_Recorded data_.
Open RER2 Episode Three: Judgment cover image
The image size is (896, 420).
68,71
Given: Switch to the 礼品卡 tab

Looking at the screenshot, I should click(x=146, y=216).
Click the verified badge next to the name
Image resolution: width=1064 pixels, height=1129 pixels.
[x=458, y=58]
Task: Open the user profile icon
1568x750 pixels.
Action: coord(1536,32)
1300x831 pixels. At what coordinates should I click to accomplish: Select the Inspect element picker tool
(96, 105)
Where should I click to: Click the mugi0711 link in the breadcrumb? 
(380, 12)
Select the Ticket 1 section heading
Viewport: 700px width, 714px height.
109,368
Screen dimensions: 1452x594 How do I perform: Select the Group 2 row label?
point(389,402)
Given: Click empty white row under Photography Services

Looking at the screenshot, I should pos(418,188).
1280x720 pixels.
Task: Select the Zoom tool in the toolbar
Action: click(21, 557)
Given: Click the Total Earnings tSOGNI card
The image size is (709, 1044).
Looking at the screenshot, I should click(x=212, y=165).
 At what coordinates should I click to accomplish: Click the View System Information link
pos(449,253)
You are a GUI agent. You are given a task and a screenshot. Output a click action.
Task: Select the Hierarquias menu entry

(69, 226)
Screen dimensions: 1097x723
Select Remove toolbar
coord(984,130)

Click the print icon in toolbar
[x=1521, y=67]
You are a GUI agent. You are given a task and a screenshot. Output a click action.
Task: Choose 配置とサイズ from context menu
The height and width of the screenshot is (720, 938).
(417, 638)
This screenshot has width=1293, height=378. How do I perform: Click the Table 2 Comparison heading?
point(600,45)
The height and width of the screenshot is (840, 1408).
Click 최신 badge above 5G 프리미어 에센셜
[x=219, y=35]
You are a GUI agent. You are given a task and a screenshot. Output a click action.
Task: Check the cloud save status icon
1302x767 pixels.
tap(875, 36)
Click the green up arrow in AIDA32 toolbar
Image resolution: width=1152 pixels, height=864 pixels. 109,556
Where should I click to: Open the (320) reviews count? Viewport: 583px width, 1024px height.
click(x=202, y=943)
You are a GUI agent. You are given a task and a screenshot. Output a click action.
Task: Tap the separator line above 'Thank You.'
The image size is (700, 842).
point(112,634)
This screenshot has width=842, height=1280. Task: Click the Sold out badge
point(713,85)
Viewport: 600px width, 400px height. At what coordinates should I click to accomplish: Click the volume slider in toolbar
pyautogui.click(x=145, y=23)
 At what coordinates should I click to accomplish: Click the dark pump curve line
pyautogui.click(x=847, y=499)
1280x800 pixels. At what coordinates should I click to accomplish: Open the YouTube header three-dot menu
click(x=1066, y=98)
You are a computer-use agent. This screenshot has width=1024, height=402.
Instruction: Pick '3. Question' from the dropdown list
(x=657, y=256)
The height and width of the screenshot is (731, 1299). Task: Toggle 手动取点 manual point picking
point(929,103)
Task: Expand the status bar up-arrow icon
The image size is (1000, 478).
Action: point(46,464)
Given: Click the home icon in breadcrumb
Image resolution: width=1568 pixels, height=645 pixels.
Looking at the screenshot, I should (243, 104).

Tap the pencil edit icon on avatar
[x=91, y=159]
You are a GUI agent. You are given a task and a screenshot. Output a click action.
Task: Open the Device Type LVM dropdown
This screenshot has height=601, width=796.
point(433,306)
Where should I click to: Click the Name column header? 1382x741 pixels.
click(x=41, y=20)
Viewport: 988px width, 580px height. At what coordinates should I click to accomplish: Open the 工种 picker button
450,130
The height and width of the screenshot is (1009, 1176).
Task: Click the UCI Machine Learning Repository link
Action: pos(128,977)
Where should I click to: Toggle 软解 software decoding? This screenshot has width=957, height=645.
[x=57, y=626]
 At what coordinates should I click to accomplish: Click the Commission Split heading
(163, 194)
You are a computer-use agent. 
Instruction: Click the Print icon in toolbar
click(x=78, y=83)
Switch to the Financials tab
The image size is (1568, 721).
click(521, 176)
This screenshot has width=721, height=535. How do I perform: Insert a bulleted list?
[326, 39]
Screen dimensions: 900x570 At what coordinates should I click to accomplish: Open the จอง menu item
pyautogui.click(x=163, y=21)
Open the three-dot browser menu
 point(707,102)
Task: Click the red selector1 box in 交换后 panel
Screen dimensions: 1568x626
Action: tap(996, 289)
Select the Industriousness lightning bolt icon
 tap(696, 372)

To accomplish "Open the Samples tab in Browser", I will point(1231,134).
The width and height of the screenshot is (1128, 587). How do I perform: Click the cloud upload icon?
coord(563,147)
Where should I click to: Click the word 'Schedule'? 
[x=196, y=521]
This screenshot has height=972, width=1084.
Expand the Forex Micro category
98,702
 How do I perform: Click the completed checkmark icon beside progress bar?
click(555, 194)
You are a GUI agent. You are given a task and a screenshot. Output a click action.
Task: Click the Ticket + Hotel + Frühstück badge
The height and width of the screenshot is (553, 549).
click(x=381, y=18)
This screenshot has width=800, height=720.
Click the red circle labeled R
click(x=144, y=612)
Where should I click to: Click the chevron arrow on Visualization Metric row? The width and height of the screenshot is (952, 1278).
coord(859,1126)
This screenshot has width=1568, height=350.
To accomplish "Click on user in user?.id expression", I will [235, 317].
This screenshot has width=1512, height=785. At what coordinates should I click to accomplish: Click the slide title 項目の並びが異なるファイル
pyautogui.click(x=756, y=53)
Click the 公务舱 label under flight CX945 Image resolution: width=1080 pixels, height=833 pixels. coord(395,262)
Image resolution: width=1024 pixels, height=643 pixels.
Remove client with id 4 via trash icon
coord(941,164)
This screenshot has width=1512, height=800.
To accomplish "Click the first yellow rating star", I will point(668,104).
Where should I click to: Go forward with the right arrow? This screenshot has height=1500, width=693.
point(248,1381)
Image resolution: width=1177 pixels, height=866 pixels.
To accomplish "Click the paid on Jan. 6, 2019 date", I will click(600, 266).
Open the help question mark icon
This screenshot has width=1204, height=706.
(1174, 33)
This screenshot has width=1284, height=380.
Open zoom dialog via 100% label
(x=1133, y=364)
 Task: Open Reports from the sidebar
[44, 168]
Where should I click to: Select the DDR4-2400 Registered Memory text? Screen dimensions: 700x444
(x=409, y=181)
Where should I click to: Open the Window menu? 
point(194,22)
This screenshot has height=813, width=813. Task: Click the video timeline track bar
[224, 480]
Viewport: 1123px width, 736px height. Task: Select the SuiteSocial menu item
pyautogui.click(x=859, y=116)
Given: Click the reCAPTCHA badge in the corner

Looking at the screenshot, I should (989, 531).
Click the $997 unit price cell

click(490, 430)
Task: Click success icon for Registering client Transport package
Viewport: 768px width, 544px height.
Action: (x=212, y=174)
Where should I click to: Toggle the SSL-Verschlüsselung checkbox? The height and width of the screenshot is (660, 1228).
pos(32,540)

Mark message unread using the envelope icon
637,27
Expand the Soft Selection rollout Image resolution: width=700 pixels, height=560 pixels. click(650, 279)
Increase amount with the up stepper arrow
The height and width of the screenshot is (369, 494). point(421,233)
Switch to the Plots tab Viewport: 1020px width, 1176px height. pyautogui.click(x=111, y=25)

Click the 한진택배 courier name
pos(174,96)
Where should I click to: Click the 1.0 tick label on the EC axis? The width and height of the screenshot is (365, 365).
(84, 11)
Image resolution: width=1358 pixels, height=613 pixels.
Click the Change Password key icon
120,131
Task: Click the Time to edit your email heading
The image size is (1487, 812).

_Activity_. Every line above is to be transcribed exactly, with nothing missed.

_Task output_.
Open RER2 Episode Three: Judgment cover image
The image size is (896, 420).
68,71
Given: Switch to the 礼品卡 tab

Looking at the screenshot, I should click(x=146, y=216).
Click the verified badge next to the name
Image resolution: width=1064 pixels, height=1129 pixels.
[x=458, y=58]
Task: Open the user profile icon
1568x750 pixels.
Action: coord(1536,32)
1300x831 pixels. At what coordinates should I click to accomplish: Select the Inspect element picker tool
(96, 105)
Where should I click to: Click the mugi0711 link in the breadcrumb? 
(380, 12)
Select the Ticket 1 section heading
Viewport: 700px width, 714px height.
109,368
Screen dimensions: 1452x594 How do I perform: Select the Group 2 row label?
point(389,402)
Given: Click empty white row under Photography Services

Looking at the screenshot, I should pos(418,188).
1280x720 pixels.
Task: Select the Zoom tool in the toolbar
Action: click(21, 557)
Given: Click the Total Earnings tSOGNI card
The image size is (709, 1044).
Looking at the screenshot, I should click(x=212, y=165).
 At what coordinates should I click to accomplish: Click the View System Information link
pos(449,253)
You are a GUI agent. You are given a task and a screenshot. Output a click action.
Task: Select the Hierarquias menu entry

(69, 226)
Screen dimensions: 1097x723
Select Remove toolbar
coord(984,130)

Click the print icon in toolbar
[x=1521, y=67]
You are a GUI agent. You are given a task and a screenshot. Output a click action.
Task: Choose 配置とサイズ from context menu
The height and width of the screenshot is (720, 938).
(417, 638)
This screenshot has width=1293, height=378. How do I perform: Click the Table 2 Comparison heading?
point(600,45)
The height and width of the screenshot is (840, 1408).
Click 최신 badge above 5G 프리미어 에센셜
[x=219, y=35]
You are a GUI agent. You are given a task and a screenshot. Output a click action.
Task: Check the cloud save status icon
1302x767 pixels.
tap(875, 36)
Click the green up arrow in AIDA32 toolbar
Image resolution: width=1152 pixels, height=864 pixels. 109,556
Where should I click to: Open the (320) reviews count? Viewport: 583px width, 1024px height.
click(x=202, y=943)
You are a GUI agent. You are given a task and a screenshot. Output a click action.
Task: Tap the separator line above 'Thank You.'
The image size is (700, 842).
point(112,634)
This screenshot has width=842, height=1280. Task: Click the Sold out badge
point(713,85)
Viewport: 600px width, 400px height. At what coordinates should I click to accomplish: Click the volume slider in toolbar
pyautogui.click(x=145, y=23)
 At what coordinates should I click to accomplish: Click the dark pump curve line
pyautogui.click(x=847, y=499)
1280x800 pixels. At what coordinates should I click to accomplish: Open the YouTube header three-dot menu
click(x=1066, y=98)
You are a computer-use agent. This screenshot has width=1024, height=402.
Instruction: Pick '3. Question' from the dropdown list
(x=657, y=256)
The height and width of the screenshot is (731, 1299). Task: Toggle 手动取点 manual point picking
point(929,103)
Task: Expand the status bar up-arrow icon
The image size is (1000, 478).
Action: point(46,464)
Given: Click the home icon in breadcrumb
Image resolution: width=1568 pixels, height=645 pixels.
Looking at the screenshot, I should (243, 104).

Tap the pencil edit icon on avatar
[x=91, y=159]
You are a GUI agent. You are given a task and a screenshot. Output a click action.
Task: Open the Device Type LVM dropdown
This screenshot has height=601, width=796.
point(433,306)
Where should I click to: Click the Name column header? 1382x741 pixels.
click(x=41, y=20)
Viewport: 988px width, 580px height. At what coordinates should I click to accomplish: Open the 工种 picker button
450,130
The height and width of the screenshot is (1009, 1176).
Task: Click the UCI Machine Learning Repository link
Action: pos(128,977)
Where should I click to: Toggle 软解 software decoding? This screenshot has width=957, height=645.
[x=57, y=626]
 At what coordinates should I click to accomplish: Click the Commission Split heading
(163, 194)
You are a computer-use agent. 
Instruction: Click the Print icon in toolbar
click(x=78, y=83)
Switch to the Financials tab
The image size is (1568, 721).
click(521, 176)
This screenshot has width=721, height=535. How do I perform: Insert a bulleted list?
[326, 39]
Screen dimensions: 900x570 At what coordinates should I click to accomplish: Open the จอง menu item
pyautogui.click(x=163, y=21)
Open the three-dot browser menu
 point(707,102)
Task: Click the red selector1 box in 交换后 panel
Screen dimensions: 1568x626
Action: tap(996, 289)
Select the Industriousness lightning bolt icon
 tap(696, 372)

To accomplish "Open the Samples tab in Browser", I will point(1231,134).
The width and height of the screenshot is (1128, 587). How do I perform: Click the cloud upload icon?
coord(563,147)
Where should I click to: Click the word 'Schedule'? 
[x=196, y=521]
This screenshot has height=972, width=1084.
Expand the Forex Micro category
98,702
 How do I perform: Click the completed checkmark icon beside progress bar?
click(555, 194)
You are a GUI agent. You are given a task and a screenshot. Output a click action.
Task: Click the Ticket + Hotel + Frühstück badge
The height and width of the screenshot is (553, 549).
click(x=381, y=18)
This screenshot has width=800, height=720.
Click the red circle labeled R
click(x=144, y=612)
Where should I click to: Click the chevron arrow on Visualization Metric row? The width and height of the screenshot is (952, 1278).
coord(859,1126)
This screenshot has width=1568, height=350.
To accomplish "Click on user in user?.id expression", I will [235, 317].
This screenshot has width=1512, height=785. At what coordinates should I click to accomplish: Click the slide title 項目の並びが異なるファイル
pyautogui.click(x=756, y=53)
Click the 公务舱 label under flight CX945 Image resolution: width=1080 pixels, height=833 pixels. coord(395,262)
Image resolution: width=1024 pixels, height=643 pixels.
Remove client with id 4 via trash icon
coord(941,164)
This screenshot has width=1512, height=800.
To accomplish "Click the first yellow rating star", I will point(668,104).
Where should I click to: Go forward with the right arrow? This screenshot has height=1500, width=693.
point(248,1381)
Image resolution: width=1177 pixels, height=866 pixels.
To accomplish "Click the paid on Jan. 6, 2019 date", I will click(600, 266).
Open the help question mark icon
This screenshot has width=1204, height=706.
(1174, 33)
This screenshot has width=1284, height=380.
Open zoom dialog via 100% label
(x=1133, y=364)
 Task: Open Reports from the sidebar
[44, 168]
Where should I click to: Select the DDR4-2400 Registered Memory text? Screen dimensions: 700x444
(x=409, y=181)
Where should I click to: Open the Window menu? 
point(194,22)
This screenshot has height=813, width=813. Task: Click the video timeline track bar
[224, 480]
Viewport: 1123px width, 736px height. Task: Select the SuiteSocial menu item
pyautogui.click(x=859, y=116)
Given: Click the reCAPTCHA badge in the corner

Looking at the screenshot, I should (989, 531).
Click the $997 unit price cell

click(490, 430)
Task: Click success icon for Registering client Transport package
Viewport: 768px width, 544px height.
Action: (x=212, y=174)
Where should I click to: Toggle the SSL-Verschlüsselung checkbox? The height and width of the screenshot is (660, 1228).
pos(32,540)

Mark message unread using the envelope icon
637,27
Expand the Soft Selection rollout Image resolution: width=700 pixels, height=560 pixels. click(650, 279)
Increase amount with the up stepper arrow
The height and width of the screenshot is (369, 494). point(421,233)
Switch to the Plots tab Viewport: 1020px width, 1176px height. pyautogui.click(x=111, y=25)

Click the 한진택배 courier name
pos(174,96)
Where should I click to: Click the 1.0 tick label on the EC axis? The width and height of the screenshot is (365, 365).
(84, 11)
Image resolution: width=1358 pixels, height=613 pixels.
Click the Change Password key icon
120,131
Task: Click the Time to edit your email heading
The image size is (1487, 812).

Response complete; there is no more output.